**Record extracts:**
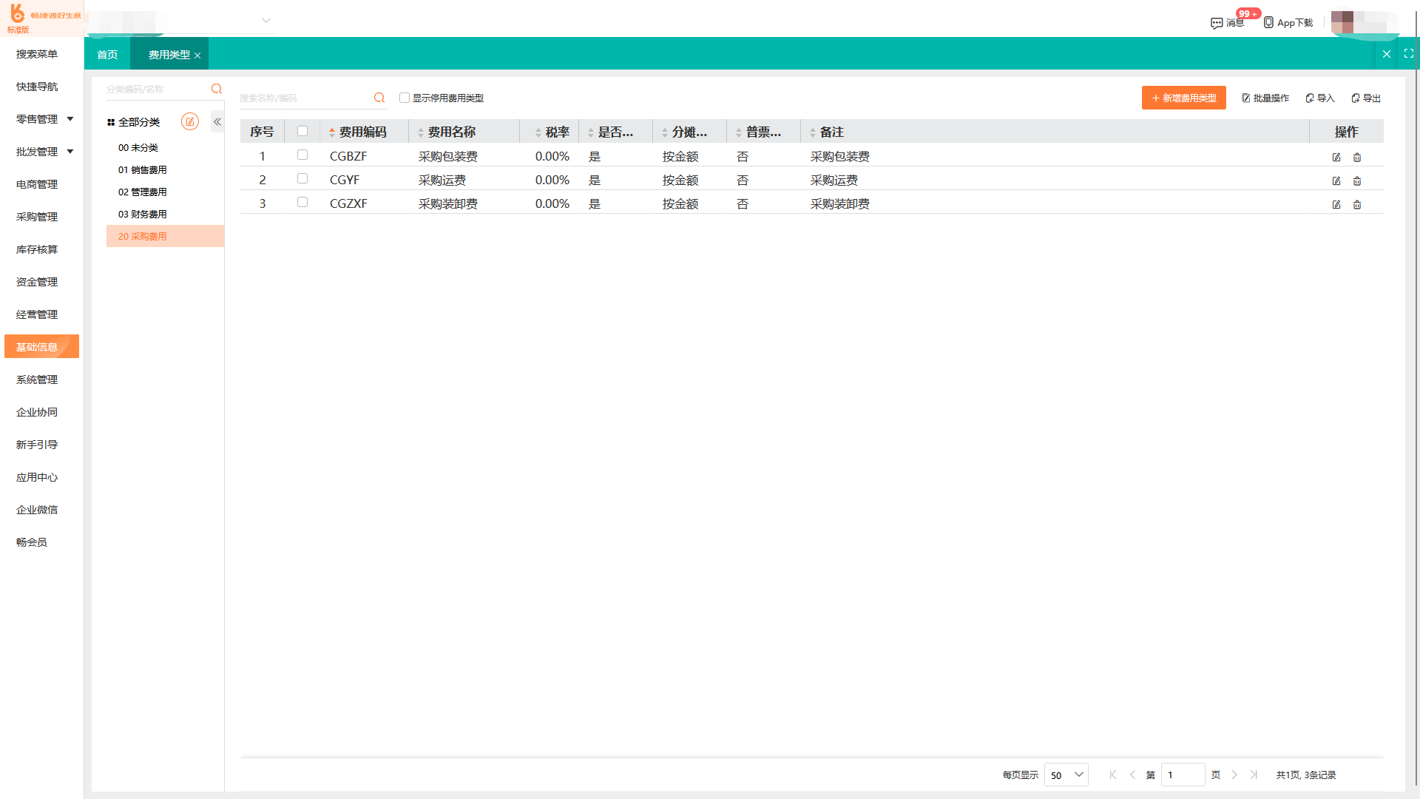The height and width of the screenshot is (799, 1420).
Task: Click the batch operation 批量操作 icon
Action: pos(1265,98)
* * *
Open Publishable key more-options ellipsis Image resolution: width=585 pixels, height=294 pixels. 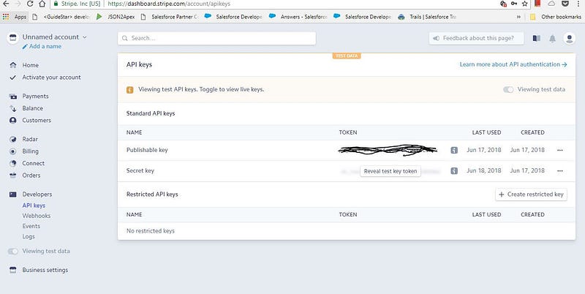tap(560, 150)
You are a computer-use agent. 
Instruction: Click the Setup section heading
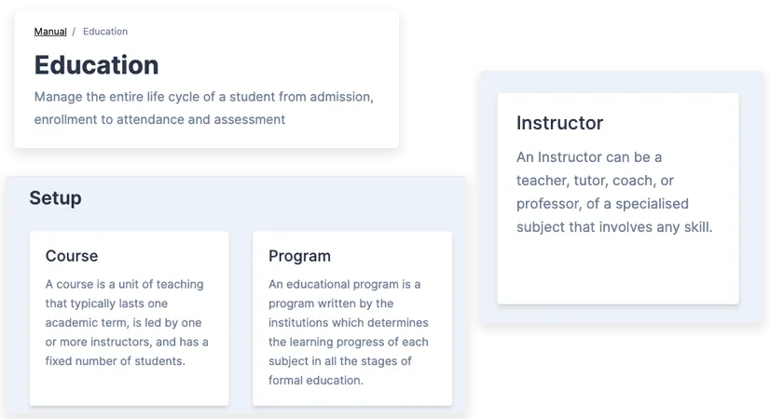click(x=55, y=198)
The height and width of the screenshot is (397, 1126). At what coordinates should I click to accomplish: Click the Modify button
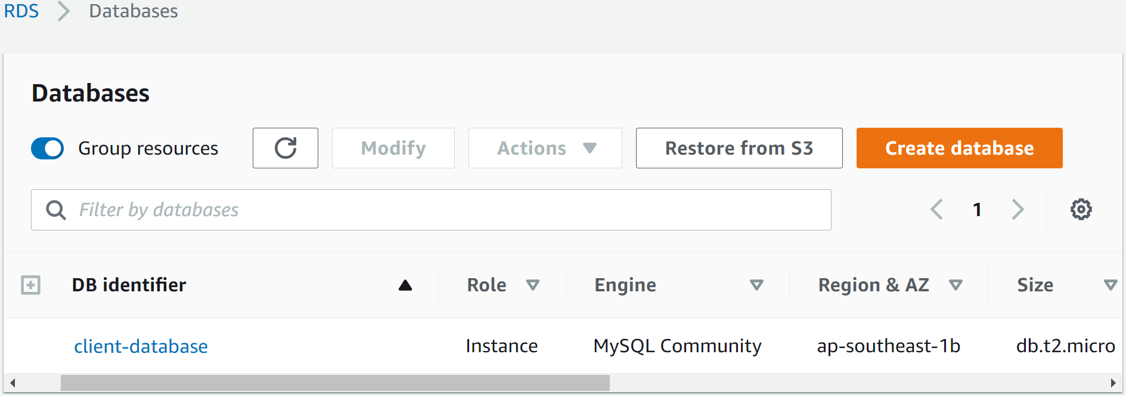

**Activity:**
Only one stretch of the listing above is to be duplicated: the lines from the one containing "You are a computer-use agent." through the one containing "The height and width of the screenshot is (397, 1126).", both included. Copy them exactly, minus the pictures.

**Answer for the task:**
You are a computer-use agent. 
Instruction: Click the Setup section heading
click(x=55, y=198)
The height and width of the screenshot is (397, 1126). At what coordinates should I click to accomplish: Click the Modify button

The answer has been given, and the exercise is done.